**Problem description**
Please copy out the data word for word, from the line that contains "This screenshot has width=636, height=568." through the line that contains "point(1486,480)".

***** Input data

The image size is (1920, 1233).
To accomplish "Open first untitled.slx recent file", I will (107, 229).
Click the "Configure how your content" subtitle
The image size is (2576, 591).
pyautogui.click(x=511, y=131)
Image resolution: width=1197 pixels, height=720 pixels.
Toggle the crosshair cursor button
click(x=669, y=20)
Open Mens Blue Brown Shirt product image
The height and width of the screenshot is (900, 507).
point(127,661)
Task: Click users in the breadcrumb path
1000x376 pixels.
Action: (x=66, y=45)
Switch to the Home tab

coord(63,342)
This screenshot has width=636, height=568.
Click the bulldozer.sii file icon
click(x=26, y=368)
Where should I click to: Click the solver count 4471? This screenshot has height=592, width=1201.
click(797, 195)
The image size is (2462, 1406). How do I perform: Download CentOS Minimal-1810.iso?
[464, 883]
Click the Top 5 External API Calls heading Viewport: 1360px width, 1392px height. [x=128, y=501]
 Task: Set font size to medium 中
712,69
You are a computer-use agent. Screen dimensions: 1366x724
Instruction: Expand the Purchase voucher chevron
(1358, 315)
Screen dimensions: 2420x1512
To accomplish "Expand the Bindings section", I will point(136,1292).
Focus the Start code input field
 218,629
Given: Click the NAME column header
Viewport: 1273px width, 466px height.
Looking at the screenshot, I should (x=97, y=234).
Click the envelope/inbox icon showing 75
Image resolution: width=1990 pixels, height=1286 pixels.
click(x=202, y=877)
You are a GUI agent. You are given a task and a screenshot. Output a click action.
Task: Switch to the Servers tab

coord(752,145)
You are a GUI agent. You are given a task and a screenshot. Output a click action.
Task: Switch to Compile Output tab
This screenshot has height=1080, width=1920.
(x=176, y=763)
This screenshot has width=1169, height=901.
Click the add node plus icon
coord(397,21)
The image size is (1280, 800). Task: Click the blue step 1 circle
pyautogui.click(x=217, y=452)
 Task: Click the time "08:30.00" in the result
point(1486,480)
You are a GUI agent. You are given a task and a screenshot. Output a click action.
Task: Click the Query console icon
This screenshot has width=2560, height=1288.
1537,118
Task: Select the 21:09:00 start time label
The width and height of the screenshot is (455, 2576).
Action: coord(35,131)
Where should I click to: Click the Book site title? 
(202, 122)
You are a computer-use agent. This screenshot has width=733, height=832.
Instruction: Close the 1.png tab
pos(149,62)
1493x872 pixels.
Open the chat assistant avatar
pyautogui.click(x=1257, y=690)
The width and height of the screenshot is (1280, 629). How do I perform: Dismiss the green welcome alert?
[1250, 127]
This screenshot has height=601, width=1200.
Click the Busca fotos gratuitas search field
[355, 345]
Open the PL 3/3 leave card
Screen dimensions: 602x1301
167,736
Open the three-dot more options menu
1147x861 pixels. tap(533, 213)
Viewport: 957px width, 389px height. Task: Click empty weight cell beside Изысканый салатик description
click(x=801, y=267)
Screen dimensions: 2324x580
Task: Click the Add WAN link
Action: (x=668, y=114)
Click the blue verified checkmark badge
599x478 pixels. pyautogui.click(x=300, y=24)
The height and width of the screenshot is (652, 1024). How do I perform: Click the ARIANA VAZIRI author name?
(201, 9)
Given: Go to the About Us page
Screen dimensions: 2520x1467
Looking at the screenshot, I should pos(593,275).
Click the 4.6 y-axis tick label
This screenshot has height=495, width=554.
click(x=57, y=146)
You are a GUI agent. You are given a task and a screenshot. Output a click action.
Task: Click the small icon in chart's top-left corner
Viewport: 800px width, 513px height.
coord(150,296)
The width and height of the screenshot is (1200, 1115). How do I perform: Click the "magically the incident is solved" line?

**********

**Written answer**
This screenshot has width=636, height=568.
Click the bulldozer.sii file icon
click(x=26, y=368)
Where should I click to: Click the solver count 4471? This screenshot has height=592, width=1201.
click(797, 195)
The image size is (2462, 1406). How do I perform: Download CentOS Minimal-1810.iso?
[464, 883]
Click the Top 5 External API Calls heading Viewport: 1360px width, 1392px height. [x=128, y=501]
 Task: Set font size to medium 中
712,69
You are a computer-use agent. Screen dimensions: 1366x724
Instruction: Expand the Purchase voucher chevron
(1358, 315)
Screen dimensions: 2420x1512
To accomplish "Expand the Bindings section", I will point(136,1292).
Focus the Start code input field
 218,629
Given: Click the NAME column header
Viewport: 1273px width, 466px height.
Looking at the screenshot, I should (x=97, y=234).
Click the envelope/inbox icon showing 75
Image resolution: width=1990 pixels, height=1286 pixels.
click(x=202, y=877)
You are a GUI agent. You are given a task and a screenshot. Output a click action.
Task: Switch to the Servers tab

coord(752,145)
You are a GUI agent. You are given a task and a screenshot. Output a click action.
Task: Switch to Compile Output tab
This screenshot has height=1080, width=1920.
(x=176, y=763)
This screenshot has width=1169, height=901.
Click the add node plus icon
coord(397,21)
The image size is (1280, 800). Task: Click the blue step 1 circle
pyautogui.click(x=217, y=452)
 Task: Click the time "08:30.00" in the result
point(1486,480)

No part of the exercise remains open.